C’est d’ailleurs une réaction typique de quelqu’un confronté à ses choix alimentaires lorsqu’il découvre qu’il y a un édulcorant toxique dans la moitié de ses aliments transformés préférés. Ce à quoi il rétorque “de toute façon on ne peut plus rien manger”, bottant ainsi en touche pour s’économiser une pensée un peu plus complexe en lien avec le système 2.
Le système 1 favorise l’action et la survie, il n’est pas là pour être en contact avec le réel ou pour penser clairement. Je le répète : Nous ne sommes pas faits pour voir la réalité telle qu’elle est.
Avoir une carte comme l’ennéagramme est fort pratique parce que ça permet d’identifier le noyau central des êtres humains.

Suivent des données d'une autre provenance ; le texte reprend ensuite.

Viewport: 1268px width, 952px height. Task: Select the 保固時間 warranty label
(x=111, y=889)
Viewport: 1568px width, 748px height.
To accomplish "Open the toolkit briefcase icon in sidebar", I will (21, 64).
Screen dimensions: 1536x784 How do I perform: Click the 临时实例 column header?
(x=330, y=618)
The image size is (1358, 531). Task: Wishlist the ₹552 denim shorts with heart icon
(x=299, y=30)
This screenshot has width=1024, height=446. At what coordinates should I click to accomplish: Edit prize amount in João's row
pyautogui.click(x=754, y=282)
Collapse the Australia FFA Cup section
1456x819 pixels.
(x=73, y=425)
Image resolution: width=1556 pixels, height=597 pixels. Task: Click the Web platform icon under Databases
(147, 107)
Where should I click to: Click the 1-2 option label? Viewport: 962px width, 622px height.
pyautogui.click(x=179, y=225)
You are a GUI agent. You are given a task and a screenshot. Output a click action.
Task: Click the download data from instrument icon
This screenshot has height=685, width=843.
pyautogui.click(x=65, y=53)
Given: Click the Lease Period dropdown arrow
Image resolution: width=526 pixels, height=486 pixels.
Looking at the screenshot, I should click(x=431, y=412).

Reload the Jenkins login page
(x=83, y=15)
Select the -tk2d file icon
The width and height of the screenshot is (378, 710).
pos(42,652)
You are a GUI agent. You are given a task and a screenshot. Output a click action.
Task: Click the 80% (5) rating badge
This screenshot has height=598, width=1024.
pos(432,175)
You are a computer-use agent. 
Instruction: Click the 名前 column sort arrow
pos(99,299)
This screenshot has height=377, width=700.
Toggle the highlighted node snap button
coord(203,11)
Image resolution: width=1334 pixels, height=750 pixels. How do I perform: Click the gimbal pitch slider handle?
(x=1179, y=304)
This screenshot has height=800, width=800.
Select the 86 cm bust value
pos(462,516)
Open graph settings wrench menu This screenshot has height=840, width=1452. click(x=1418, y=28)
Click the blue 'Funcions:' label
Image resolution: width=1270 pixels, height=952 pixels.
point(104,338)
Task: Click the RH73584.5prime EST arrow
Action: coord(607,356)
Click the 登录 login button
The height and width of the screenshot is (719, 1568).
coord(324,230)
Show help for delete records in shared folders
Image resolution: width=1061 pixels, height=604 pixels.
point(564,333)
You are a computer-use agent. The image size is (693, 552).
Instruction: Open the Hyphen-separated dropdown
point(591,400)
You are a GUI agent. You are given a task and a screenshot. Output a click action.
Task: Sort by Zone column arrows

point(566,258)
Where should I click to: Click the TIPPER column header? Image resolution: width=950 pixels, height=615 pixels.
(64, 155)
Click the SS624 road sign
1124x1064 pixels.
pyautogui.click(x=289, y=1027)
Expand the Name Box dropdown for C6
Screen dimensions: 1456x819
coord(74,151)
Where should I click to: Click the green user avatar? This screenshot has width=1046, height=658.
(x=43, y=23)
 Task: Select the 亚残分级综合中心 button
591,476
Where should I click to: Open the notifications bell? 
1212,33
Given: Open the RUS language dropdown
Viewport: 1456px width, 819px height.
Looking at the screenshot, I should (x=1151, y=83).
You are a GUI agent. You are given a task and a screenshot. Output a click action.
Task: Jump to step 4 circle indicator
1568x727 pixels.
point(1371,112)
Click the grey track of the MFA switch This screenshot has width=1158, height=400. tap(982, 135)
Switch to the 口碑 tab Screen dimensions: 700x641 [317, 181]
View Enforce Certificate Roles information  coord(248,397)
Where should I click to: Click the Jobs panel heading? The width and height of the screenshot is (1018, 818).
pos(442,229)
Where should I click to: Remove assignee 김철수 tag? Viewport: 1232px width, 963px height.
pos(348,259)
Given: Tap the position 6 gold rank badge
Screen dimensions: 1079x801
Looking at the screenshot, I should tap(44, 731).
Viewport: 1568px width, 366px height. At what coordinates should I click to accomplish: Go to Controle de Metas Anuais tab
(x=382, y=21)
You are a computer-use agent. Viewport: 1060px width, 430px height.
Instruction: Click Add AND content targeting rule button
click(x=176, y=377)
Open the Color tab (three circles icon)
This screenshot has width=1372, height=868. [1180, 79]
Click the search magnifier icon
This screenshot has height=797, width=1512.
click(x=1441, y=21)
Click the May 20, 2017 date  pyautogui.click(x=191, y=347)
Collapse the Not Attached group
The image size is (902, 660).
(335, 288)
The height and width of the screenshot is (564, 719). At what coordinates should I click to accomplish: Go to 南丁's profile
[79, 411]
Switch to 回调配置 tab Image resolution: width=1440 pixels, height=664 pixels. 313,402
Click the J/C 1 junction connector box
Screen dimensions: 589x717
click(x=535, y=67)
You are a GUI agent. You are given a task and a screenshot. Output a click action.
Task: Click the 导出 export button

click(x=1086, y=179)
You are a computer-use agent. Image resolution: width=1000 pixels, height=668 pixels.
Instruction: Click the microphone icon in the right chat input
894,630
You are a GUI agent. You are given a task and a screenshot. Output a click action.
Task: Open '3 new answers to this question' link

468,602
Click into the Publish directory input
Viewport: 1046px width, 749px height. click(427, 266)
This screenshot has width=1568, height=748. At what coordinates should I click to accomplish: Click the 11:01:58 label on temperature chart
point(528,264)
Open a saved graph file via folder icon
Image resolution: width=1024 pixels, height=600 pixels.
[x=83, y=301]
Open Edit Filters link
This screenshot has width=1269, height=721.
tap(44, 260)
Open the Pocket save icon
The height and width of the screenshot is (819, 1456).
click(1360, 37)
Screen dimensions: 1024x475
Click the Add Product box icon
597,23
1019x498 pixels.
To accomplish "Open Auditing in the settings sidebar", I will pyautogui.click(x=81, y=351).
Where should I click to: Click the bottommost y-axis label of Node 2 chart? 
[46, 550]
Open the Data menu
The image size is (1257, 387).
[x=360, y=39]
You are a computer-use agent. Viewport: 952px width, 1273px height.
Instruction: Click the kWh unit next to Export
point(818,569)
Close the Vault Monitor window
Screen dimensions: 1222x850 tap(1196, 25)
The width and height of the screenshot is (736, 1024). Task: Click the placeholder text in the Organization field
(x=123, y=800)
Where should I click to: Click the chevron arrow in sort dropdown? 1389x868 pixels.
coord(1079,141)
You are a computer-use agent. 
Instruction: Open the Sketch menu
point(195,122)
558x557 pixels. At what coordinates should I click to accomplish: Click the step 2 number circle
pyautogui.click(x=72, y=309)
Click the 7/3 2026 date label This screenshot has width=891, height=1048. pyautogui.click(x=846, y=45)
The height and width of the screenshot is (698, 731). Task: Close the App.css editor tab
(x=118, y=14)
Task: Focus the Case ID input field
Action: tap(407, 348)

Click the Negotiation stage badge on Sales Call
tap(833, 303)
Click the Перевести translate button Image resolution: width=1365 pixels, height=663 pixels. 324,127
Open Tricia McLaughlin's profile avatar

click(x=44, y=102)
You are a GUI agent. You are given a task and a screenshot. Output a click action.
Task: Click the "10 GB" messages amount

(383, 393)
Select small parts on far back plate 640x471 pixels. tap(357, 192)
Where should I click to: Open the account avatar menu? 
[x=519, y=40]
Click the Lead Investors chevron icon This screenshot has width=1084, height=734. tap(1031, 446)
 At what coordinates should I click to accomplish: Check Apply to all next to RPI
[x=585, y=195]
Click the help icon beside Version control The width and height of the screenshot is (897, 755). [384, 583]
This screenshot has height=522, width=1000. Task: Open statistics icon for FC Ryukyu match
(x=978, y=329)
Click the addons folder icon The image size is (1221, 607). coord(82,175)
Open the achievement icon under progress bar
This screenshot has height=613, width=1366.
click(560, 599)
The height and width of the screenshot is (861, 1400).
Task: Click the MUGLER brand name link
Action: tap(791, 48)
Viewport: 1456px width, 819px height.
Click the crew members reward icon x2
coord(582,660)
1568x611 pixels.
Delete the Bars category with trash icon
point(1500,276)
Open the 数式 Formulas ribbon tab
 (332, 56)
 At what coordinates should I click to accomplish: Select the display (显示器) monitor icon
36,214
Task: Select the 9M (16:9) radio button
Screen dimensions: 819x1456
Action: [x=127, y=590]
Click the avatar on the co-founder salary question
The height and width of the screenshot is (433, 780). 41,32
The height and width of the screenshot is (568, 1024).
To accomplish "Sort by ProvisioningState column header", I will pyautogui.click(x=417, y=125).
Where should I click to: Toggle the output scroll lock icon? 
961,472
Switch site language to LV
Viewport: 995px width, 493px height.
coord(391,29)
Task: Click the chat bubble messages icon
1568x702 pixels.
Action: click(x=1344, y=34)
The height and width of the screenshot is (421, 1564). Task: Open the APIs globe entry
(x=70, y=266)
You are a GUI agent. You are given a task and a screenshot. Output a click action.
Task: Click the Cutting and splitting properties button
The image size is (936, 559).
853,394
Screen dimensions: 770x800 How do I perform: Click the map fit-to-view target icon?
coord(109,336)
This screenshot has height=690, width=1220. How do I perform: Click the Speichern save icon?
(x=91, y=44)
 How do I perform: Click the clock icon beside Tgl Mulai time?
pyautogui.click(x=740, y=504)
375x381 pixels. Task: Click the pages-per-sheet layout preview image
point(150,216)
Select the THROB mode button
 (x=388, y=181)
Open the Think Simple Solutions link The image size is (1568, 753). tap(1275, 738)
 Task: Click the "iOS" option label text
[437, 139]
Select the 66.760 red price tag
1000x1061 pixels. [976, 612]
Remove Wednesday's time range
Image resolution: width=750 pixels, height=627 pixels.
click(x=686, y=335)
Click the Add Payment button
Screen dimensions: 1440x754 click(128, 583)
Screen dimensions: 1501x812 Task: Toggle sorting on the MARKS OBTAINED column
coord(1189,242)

C’est limité, ça ne décrit pas entièrement les individus, mais ça reste une carte pertinente.
Une autre carte comme la spirale dynamique permet de cerner assez rapidement l’environnement dans lequel on est et aide à mieux comprendre les autres, surtout quand ils ne fonctionnent pas du tout comme nous !
La carte a beaucoup d’avantages lorsqu’elle est utilisée comme telle. À l’image d’une carte de randonnée, elle nous donne des repères dans un monde chaotique complexe.
Par contre, quand on commence à confondre carte et territoire, les problèmes arrivent…
La folie de confondre carte et territoire
La carte peut être très précise, très fine, ça peut être une carte IGN avec un grand niveau de détails… Ca reste une carte.
“La folie, c’est la confusion entre les choses et ce qui les représente” disait Alfred Korzybski, créateur de la sémantique générale, à l’origine de cet aphorisme devenu titre de cet article.
Cette folie est bien illustrée par l’anecdote qui ouvre cet article. Mettre trop d’emphase sur la carte, c’est risquer de se retrouver dans un ravin alors que nous avons 2 yeux pour justement nous protéger de ce genre d’erreur stupide.
Le plus gros inconvénient de la carte, c’est qu’elle donne l’impression d’être le territoire alors qu’elle nous maintient dans une vision tronquée du territoire. Par essence, la carte ne peut que s’approcher du réel sans jamais le toucher.
Une métaphore qui l’illustre bien est le film Truman Show, ou le fantasme des infra-mondes virtuels proposés par les grandes sociétés de notre monde moderne.
La carte, c’est le mot “arbre”. Le territoire, c’est la réalité de la Vie quand je regarde derrière ce mot.
La carte, c’est le piège du langage qui tend à nous faire oublier que les mots sont juste… des mots, des vecteurs de sens qui ne sont pas la chose observée.
Quand on s’amuse à regarder avec ce filtre, on constate vite que la quasi-totalité des êtres humains passent leur temps à parler de leur carte et à croire qu’ils parlent du territoire.
Ne revient-on pas à la folie dont parle Korzybski ?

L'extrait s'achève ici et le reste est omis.